*** TEXT PASSAGE
Bulk Insert
===========

`cTDS` supports `BULK INSERT`_ for efficiently inserting large amounts of data
into a table using :py:meth:`k_ctds.Connection.bulk_insert()`.

Parameters
^^^^^^^^^^

``table``
    The name of the table to insert into.
    Supports multi-part names (e.g. ``dbo.MyTable``).

``rows``
    An iterable of data rows. Each row can be a sequence
    (tuple/list) or a :py:class:`dict` mapping column names
    to values (v1.9+).

``batch_size`` *(default:* ``None`` *)*
    Number of rows per batch. When ``None``, all rows are sent
    before validation. Set this to catch errors earlier in large
    imports.

``tablock`` *(default:* ``False`` *)*
    When ``True``, acquires a table-level lock (the SQL Server
    ``TABLOCK`` hint) for the duration of the insert. See
    `Table Lock Hint`_ below.
******
» **JOBS**
• A. According to the bulk insert documentation, starting with which version can each row be a dict mapping column names to values?
• B. Return the portion of the bulk insert documentation from "Supports multi-part names" to "to values (v1.9+).".
• C. Continue the bulk insert documentation from the point at which it stops.
*** RECORDS SUPPLIED
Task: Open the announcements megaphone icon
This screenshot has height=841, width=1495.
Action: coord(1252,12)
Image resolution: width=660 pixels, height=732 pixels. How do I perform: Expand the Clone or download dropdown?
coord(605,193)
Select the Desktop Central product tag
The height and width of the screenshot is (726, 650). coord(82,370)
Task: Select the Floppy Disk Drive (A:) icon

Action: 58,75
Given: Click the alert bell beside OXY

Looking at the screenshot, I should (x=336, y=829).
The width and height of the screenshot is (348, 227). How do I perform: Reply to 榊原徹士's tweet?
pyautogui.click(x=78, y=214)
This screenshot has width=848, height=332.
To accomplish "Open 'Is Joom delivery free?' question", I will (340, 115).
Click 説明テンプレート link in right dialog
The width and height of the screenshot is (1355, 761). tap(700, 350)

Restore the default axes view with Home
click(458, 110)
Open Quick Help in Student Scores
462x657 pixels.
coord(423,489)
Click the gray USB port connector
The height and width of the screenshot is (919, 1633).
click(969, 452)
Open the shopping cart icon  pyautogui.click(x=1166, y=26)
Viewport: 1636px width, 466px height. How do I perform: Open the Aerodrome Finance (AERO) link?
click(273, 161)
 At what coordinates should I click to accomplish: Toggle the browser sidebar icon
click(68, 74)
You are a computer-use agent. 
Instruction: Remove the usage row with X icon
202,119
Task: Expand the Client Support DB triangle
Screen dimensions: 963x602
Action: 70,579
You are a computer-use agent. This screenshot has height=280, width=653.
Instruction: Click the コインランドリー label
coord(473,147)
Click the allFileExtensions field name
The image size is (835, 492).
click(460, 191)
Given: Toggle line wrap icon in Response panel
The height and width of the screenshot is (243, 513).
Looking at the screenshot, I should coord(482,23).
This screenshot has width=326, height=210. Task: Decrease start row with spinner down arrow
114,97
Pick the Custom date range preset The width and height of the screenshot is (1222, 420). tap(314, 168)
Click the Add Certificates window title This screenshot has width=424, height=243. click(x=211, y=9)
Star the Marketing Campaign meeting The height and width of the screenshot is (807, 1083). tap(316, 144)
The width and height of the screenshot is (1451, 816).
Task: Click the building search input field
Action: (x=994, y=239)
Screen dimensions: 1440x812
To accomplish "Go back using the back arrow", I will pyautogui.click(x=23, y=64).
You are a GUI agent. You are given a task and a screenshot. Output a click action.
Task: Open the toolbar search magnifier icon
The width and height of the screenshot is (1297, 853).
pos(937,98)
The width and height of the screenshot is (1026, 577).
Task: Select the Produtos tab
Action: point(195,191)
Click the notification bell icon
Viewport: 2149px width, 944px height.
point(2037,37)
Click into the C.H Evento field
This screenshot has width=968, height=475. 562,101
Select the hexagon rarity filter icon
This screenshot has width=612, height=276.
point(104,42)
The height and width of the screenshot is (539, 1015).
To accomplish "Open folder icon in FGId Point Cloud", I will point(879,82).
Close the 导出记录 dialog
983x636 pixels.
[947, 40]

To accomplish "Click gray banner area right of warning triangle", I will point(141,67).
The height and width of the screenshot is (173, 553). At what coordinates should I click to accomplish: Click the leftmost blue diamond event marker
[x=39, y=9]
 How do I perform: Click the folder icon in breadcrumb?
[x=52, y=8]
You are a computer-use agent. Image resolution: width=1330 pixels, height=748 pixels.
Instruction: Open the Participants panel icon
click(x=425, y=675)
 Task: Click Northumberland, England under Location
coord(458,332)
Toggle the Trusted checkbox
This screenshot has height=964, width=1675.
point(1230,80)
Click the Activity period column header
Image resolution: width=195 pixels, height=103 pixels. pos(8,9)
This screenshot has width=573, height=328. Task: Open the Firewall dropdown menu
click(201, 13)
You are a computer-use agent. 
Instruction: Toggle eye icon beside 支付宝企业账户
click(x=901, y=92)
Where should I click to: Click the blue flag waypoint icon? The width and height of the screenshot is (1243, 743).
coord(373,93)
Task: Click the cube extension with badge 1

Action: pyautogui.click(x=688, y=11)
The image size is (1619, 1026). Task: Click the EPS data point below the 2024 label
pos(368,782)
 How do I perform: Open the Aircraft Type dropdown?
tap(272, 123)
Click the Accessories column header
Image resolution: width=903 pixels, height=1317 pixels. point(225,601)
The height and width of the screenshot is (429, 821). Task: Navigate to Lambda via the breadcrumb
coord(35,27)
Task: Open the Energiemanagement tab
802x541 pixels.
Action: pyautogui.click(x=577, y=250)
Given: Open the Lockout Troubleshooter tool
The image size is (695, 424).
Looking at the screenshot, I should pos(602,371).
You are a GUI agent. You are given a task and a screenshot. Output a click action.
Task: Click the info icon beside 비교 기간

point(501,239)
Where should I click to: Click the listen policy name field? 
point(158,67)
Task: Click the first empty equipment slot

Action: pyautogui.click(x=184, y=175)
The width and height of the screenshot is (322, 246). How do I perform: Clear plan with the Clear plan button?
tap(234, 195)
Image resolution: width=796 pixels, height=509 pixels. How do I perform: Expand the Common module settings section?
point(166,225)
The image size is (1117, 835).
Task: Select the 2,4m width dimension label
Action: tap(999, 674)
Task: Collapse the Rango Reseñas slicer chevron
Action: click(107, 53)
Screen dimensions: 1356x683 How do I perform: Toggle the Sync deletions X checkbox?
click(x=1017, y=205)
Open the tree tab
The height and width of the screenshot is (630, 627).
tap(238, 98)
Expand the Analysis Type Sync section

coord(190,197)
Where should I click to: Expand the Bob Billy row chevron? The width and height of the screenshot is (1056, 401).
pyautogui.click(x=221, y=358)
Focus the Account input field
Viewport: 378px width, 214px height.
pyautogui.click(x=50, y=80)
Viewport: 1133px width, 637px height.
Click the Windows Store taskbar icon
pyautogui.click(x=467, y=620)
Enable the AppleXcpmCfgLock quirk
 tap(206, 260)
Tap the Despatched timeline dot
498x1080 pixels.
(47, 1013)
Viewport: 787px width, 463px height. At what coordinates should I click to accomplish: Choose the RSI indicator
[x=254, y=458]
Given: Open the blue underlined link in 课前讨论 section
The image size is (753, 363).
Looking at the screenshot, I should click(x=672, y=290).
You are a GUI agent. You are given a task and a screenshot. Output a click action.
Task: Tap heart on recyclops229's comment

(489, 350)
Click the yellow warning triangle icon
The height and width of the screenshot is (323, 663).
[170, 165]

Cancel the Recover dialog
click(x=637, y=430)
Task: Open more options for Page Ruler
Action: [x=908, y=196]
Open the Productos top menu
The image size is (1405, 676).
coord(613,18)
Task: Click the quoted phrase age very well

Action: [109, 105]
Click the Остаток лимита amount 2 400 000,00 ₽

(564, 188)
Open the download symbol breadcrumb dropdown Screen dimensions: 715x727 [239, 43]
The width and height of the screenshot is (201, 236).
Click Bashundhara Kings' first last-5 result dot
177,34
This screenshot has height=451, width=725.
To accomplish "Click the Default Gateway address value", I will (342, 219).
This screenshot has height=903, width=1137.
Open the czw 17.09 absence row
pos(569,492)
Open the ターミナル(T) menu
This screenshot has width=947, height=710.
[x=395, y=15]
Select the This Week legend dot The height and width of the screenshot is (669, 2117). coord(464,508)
******
» **OUTPUTS BY TASK**
• A. Version 1.9 and later (v1.9+).

• B.
Supports multi-part names (e.g. ``dbo.MyTable``).

``rows``
    An iterable of data rows. Each row can be a sequence
    (tuple/list) or a :py:class:`dict` mapping column names
    to values (v1.9+).

• C.
``auto_encode`` *(default:* ``False`` *)*
    When ``True``, automatically encodes Python ``str`` values
    based on each column's type and collation. See
    `Automatic Encoding`_ below.

    .. versionadded:: 2.0.0


Example
^^^^^^^

A bulk insert is done by providing the name of the target table and an
:ref:`iterator <python:typeiter>` of rows to insert. Each row should be
a sequence containing a value for each column in the table, or a
:py:class:`dict` mapping column names to values.

.. code-block:: python

    import k_ctds
    with k_ctds.connect('host') as connection:
        connection.bulk_insert(
            'MyExampleTable',
            # A generator of the rows.
            (
                # The row values can be any python sequence type
                (i, 'hello world {0}'.format(i))
                for i in range(0, 100)
            )
        )

        # Version 1.9 supports passing dict rows.
        connection.bulk_insert(
            'MyExampleTable',
            # A generator of the rows.
            (
                {
                    'IntColumn': i,
                    'TextColumn': 'hello world {0}'.format(i)
                }
                for i in range(0, 100)
            )
        )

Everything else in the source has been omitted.